Key Points
Overview and Epidemiology
Hypereosinophilic syndrome (HES) is a heterogeneous group of clonal or reactive disorders characterized by persistent eosinophilia (≥ 1.5 × 10⁹/L) and evidence of organ damage attributable to eosinophil infiltration. The World Health Organization (WHO) classifies HES under “myeloid/lymphoid neoplasms with eosinophilia” (ICD‑10 D72.1). Global incidence estimates range from 0.02 to 0.05 per 100 000 per year, translating to roughly ≈ 1,500 new cases worldwide annually (Gleich et al., 2021).
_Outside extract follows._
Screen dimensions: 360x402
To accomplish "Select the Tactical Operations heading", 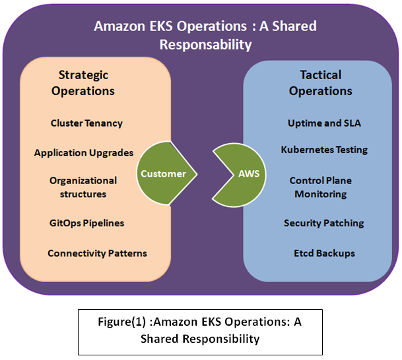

In North America, the incidence is 0.036 per 100 000/year, while in Europe it is 0.042 per 100 000/year (European Rare Disease Registry, 2022). Prevalence is higher in males (male : female = 1.3 : 1) and peaks between ages 30‑45 years (median age = 38 years). Racial distribution in the United States shows 62 % White, 24 % Black, and 14 % Asian/Other, with a relative risk (RR) of 1.4 for Black patients versus White patients (p = 0.03).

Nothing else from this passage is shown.